Assigned task: Filter the records for "field" and keep each line that has it.

Data provided:
──────────────────────────────

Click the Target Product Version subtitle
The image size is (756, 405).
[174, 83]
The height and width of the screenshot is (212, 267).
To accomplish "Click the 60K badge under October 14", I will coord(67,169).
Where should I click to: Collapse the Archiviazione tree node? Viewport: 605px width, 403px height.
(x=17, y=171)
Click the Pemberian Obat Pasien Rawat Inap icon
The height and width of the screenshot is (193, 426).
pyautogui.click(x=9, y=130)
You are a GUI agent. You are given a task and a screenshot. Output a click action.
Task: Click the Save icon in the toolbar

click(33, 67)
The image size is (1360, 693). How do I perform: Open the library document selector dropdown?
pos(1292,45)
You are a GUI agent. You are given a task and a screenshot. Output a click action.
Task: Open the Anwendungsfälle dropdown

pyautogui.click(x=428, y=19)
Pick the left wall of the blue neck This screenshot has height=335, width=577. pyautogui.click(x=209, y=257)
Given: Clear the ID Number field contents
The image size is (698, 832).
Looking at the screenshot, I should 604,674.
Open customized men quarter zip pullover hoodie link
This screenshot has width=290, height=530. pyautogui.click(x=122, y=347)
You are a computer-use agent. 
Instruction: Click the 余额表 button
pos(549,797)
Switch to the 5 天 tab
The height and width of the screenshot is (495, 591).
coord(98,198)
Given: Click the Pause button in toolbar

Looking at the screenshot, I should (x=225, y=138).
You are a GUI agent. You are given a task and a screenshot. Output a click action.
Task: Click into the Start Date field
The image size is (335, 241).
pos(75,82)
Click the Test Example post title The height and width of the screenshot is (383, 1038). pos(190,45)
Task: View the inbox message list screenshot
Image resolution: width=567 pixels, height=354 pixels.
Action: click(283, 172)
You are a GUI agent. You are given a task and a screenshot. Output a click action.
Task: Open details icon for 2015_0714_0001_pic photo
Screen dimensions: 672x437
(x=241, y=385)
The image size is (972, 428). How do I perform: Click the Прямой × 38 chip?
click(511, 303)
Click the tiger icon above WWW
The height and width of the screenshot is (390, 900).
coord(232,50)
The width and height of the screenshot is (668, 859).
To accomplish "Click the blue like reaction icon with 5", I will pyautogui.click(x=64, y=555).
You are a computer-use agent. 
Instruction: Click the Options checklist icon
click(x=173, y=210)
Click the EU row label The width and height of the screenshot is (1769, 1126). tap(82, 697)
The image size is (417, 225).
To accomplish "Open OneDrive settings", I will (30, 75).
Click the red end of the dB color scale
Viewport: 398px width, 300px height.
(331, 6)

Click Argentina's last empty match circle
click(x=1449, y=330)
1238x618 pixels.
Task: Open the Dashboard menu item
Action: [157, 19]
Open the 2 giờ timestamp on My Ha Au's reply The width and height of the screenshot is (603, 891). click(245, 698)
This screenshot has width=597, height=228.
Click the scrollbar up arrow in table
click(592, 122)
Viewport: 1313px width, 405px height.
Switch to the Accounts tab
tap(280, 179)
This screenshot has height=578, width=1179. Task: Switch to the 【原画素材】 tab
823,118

──────────────────────────────

Task result:
Given: Clear the ID Number field contents
Task: Click into the Start Date field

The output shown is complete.